We saw in the previous section that the mean, while an intuitive way to measure central tendency, can generate skewed results when there are outliers in the dataset. In this section we'll consider the median, which is a robust measure of central tendency. That is, it resists being changed much when the dataset contains outliers.
The idea behind the median is that we want to pick the value that's in the middle of the sorted dataset. That way half of the values are above the value we pick, and the other half are below. The slight wrinkle here is that the exact calculation depends on whether the dataset size is odd or even.
If the number is odd, then it's easy. There's an element in the exact center. That's the median.

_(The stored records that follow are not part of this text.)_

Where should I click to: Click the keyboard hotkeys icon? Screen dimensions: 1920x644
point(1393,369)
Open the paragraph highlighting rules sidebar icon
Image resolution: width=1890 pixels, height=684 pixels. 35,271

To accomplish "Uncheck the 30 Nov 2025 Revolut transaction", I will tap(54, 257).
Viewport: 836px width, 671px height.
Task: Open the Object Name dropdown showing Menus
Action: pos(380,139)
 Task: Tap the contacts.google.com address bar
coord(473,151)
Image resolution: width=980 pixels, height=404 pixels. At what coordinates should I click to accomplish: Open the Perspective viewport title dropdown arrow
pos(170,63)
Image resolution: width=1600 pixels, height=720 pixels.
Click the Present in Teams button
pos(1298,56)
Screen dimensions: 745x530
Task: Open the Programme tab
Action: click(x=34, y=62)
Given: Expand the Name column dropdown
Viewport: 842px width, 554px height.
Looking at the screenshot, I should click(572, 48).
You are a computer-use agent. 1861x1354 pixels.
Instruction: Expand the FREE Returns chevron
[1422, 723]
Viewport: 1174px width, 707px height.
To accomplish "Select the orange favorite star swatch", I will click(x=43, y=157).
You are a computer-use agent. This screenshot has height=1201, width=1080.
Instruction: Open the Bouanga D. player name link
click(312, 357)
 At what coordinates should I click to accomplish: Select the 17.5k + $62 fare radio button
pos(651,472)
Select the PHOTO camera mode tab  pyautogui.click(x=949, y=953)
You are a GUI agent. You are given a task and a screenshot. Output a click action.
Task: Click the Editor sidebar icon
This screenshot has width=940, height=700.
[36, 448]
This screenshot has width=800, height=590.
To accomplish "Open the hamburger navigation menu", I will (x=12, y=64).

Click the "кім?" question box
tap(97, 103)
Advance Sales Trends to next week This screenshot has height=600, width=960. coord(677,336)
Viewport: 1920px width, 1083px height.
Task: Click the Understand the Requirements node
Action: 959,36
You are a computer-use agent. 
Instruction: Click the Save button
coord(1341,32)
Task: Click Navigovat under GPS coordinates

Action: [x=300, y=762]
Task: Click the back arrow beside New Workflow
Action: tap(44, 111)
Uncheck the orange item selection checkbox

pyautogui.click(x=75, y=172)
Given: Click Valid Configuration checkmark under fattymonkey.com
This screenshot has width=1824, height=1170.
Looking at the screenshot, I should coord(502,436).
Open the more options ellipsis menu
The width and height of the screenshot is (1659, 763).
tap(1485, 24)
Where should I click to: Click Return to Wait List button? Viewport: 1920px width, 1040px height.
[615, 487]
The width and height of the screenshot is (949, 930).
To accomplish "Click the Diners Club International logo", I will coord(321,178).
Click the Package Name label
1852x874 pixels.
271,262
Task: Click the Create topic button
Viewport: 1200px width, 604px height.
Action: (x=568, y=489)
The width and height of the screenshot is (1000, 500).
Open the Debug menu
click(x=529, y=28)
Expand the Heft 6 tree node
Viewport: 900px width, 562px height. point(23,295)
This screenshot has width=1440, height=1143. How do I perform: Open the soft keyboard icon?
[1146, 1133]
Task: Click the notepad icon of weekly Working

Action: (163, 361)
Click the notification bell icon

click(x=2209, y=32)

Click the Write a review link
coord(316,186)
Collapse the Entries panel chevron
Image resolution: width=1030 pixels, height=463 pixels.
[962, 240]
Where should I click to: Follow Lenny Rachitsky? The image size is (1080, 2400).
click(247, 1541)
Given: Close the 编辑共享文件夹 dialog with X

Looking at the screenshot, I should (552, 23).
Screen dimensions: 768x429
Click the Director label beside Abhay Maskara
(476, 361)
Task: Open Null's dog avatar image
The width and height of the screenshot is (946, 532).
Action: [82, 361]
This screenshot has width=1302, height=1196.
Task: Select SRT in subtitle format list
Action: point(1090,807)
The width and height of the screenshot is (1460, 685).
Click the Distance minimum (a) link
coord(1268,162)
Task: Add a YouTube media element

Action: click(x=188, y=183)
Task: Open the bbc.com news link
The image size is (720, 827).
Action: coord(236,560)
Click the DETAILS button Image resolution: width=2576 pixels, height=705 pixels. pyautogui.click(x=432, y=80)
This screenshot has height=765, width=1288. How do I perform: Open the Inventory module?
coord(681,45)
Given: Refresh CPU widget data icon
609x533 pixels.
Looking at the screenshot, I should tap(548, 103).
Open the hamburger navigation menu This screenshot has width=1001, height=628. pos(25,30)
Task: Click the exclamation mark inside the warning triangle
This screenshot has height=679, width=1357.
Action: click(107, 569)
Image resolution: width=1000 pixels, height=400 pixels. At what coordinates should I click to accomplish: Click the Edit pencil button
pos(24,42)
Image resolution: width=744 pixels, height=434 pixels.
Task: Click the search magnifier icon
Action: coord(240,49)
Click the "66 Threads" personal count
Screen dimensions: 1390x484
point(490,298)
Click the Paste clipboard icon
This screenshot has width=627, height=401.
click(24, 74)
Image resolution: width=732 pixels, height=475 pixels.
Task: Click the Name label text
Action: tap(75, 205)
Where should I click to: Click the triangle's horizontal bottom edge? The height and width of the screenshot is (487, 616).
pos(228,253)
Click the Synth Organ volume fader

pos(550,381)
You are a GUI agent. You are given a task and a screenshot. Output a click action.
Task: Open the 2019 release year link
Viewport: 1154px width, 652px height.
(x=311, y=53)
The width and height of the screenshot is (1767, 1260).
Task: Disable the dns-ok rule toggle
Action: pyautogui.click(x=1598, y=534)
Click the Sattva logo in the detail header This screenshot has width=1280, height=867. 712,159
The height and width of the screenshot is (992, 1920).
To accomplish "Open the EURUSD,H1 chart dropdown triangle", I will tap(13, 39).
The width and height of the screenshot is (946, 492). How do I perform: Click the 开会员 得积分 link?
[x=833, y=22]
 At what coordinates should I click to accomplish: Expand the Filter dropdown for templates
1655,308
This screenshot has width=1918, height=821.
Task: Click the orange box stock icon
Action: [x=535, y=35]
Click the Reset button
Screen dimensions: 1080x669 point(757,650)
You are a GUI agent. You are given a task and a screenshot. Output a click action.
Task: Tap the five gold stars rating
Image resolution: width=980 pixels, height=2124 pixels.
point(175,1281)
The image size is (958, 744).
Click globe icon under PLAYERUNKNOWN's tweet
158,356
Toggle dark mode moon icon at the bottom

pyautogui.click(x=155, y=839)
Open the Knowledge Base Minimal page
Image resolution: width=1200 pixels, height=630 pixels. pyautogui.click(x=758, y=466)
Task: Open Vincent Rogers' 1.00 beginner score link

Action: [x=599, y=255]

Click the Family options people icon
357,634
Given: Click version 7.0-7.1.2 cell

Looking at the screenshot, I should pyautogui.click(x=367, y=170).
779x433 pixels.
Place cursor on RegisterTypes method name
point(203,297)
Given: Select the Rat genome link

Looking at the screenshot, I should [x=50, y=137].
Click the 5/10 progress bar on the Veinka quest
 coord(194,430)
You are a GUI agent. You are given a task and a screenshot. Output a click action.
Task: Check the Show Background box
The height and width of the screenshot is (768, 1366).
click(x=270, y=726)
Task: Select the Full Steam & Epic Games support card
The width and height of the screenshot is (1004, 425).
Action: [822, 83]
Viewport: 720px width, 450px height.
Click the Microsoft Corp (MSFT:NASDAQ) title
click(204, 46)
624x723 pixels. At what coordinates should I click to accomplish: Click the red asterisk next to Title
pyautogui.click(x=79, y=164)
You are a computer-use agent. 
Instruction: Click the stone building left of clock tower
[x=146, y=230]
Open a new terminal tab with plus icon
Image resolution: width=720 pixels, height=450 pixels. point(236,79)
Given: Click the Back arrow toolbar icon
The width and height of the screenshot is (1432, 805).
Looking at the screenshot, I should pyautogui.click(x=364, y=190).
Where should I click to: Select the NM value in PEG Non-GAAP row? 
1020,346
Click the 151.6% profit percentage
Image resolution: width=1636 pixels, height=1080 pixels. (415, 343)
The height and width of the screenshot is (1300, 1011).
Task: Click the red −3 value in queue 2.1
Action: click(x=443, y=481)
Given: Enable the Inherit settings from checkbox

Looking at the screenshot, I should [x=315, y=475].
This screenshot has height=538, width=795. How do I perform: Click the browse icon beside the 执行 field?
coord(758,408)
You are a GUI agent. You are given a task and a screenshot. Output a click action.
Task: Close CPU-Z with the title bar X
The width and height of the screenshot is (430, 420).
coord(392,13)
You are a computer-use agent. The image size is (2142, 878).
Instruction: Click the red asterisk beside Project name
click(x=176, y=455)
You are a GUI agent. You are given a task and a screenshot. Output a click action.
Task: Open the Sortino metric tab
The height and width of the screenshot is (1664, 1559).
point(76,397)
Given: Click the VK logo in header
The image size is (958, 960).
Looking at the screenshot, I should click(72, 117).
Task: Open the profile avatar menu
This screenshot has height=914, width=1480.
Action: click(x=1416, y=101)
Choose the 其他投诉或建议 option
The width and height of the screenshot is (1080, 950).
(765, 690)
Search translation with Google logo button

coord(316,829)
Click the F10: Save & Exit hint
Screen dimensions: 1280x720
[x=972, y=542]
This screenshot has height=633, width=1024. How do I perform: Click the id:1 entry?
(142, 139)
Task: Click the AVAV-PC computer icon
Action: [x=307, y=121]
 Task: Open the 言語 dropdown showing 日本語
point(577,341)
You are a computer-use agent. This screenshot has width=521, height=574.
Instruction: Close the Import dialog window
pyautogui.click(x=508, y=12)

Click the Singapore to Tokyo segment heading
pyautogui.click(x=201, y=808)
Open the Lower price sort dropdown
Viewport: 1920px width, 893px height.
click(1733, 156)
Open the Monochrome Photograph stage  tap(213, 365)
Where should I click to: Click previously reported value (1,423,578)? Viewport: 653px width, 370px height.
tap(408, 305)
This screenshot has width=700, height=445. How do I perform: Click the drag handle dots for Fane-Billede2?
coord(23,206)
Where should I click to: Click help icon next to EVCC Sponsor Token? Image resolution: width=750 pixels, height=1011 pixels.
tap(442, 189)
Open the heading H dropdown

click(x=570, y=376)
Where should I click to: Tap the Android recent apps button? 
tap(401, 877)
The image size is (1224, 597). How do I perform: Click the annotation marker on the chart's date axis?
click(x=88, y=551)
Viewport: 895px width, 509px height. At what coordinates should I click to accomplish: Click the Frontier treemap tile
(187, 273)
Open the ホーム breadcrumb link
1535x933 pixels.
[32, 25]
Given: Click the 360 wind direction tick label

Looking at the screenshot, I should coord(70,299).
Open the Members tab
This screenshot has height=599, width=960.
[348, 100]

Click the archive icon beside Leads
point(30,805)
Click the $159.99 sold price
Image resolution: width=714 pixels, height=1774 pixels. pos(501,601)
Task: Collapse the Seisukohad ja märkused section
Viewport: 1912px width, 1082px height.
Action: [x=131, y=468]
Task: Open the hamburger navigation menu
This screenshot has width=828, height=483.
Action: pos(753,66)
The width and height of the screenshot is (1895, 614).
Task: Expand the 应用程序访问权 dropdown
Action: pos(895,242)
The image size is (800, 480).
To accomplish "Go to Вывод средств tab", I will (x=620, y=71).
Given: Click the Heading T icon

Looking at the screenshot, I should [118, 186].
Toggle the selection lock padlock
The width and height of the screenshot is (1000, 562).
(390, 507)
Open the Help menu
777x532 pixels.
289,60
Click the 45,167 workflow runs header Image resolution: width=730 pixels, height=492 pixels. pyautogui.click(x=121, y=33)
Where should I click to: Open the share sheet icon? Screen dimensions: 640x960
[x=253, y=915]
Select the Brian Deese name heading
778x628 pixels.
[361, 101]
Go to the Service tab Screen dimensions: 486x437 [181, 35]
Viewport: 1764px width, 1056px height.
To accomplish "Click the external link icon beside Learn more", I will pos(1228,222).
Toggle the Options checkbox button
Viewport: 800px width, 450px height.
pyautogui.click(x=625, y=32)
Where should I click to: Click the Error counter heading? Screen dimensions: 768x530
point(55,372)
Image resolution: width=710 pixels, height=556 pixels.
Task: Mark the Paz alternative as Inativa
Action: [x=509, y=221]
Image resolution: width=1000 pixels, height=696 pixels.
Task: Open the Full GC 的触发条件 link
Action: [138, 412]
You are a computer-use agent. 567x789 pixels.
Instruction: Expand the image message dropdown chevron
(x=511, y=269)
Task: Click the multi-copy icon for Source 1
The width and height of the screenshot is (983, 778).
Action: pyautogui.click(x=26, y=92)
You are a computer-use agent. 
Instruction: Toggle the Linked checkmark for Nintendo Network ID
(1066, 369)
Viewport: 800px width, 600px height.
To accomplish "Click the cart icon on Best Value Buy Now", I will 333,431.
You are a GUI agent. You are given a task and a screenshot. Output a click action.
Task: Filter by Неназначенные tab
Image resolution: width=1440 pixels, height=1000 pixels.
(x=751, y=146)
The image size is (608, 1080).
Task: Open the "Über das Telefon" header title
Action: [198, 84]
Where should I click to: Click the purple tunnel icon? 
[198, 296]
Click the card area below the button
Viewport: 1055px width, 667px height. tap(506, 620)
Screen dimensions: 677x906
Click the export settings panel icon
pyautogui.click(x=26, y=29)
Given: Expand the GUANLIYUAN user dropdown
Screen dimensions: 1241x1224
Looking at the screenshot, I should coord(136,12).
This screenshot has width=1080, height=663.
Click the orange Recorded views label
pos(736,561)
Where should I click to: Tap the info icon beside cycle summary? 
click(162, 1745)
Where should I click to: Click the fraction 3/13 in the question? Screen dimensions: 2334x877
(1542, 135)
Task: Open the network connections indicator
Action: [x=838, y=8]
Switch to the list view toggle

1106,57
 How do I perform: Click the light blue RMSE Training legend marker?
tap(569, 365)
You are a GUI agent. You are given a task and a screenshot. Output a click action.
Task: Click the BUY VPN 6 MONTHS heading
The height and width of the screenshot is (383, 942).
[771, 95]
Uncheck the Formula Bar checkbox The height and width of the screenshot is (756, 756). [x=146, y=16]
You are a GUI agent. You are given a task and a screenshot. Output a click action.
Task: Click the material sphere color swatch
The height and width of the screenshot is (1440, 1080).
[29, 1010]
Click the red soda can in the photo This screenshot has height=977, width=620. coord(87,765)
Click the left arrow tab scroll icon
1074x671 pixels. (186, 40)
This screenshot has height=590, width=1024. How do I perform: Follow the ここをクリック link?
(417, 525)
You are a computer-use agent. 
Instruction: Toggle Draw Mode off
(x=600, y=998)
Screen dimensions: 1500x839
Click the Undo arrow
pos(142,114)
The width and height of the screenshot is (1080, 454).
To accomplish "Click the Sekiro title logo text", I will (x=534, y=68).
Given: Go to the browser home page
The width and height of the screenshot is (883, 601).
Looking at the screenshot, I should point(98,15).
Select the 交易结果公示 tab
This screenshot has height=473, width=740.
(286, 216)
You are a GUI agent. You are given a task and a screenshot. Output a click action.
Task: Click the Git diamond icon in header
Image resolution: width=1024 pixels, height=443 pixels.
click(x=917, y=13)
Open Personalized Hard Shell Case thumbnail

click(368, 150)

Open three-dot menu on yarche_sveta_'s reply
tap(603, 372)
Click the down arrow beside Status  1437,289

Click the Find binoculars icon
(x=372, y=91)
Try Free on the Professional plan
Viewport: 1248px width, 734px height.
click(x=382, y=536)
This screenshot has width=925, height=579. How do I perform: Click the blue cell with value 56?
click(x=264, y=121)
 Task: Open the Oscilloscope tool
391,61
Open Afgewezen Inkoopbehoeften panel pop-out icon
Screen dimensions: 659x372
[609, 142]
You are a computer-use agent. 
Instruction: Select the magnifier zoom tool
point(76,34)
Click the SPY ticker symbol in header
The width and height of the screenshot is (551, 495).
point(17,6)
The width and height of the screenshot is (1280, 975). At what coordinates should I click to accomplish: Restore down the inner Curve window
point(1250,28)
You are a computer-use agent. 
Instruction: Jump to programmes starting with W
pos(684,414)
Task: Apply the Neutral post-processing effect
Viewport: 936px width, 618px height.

Otherwise, there are two numbers in the center. The median is the mean of these two numbers.
Let's try some examples.
Example: Median of a dataset with an odd size
Consider the dataset
4, 8, 5, 10, 6
First we sort it:
4, 5, 6, 8, 10
This dataset has an odd size. The number in the middle is 6, so that's the median.
Example: Median of a dataset with a repeated element
Now consider the dataset
4, 8, 6, 10, 6
This one's pretty similar to the one above, but there's a repeated element. Doesn't matter though. Again we sort it:
4, 6, 6, 8, 10
The median is 6 again since that's the number in the middle.
Example: Median of a dataset with an even size
Consider the dataset
4, 8, 5, 10, 6, 12
First we sort it:
4, 5, 6, 8, 10, 12
This time the dataset has an even number of elements. The two numbers in the middle are 6 and 8. The mean of these two numbers is 7, so that's the median of the overall dataset.
Example: Median of the housing dataset
Finally, let's return to the augmented version of our housing dataset from the previous section—the one where a wealthy homeowner placed his $3.125M home on the market:
To calculate the median, we first note that the size of the dataset is 19, so we just need to sort the values and pick the number in the middle.
The sorted values are
400, 465, 475, 489, 499, 520, 525, 527, 535, 550, 552, 555, 560, 562, 571, 575, 590, 605, 3125
The middle value is 550, so that's the median. And indeed, $550,000 would seem to be a more reasonable summary of this dataset than the mean, $667,368. The median, being robust, "resisted" the influence of the large outlier in the dataset.
Mean vs. median: which is better?
We might ask then which is a better measure of central tendency: the mean or the median? If the median is robust, doesn't that make it better?
The answer is that it just depends. In the housing data example above, the median definitely seems better. Indeed if you go to a real estate website like Zillow, you'll usually see prices for an area given in terms of the median rather than the mean:
We often use the median to measure central tendency for certain financial statistics too. For example, the mean net worth across all American families as of 2016 was $692,100, which sounds implausibly high. (It's true though.) But the reason for such a high measurement is that there's a relatively small percentage of very high net worth families that skew the mean way, way up. So the mean is misleading here. The median net worth, on the other hand, was a much more believable $97,300.
As a general rule, the median is better when you have outliers, or else when the data are skewed such that a fairly small number of values are either very large or very small. The median reduces their influence on the measurement. On the other hand, the mean is great when the values are fairly similar in scale, since it incorporates every value into the numerical calculation, instead of simply looking for the middle value.
Exercise 1. Compute the median of the following dataset: 14, 10, 8, 12. Plot it on a number line. Is the median a reasonable measurement of the center of this dataset? How does it compare with the mean?
Exercise 2. Compute the median of the following dataset: 3, 1, 2, 14, 18. Plot it on a number line. Is the median a reasonable measurement of the center of this dataset? How does it compare with the mean?
Exercise 3. Compute the median of the following dataset: 14, 10, 8, 12, 220. Once again, plot it on a number line. Is the median a reasonable measurement of the center of this dataset? How does it compare with the mean?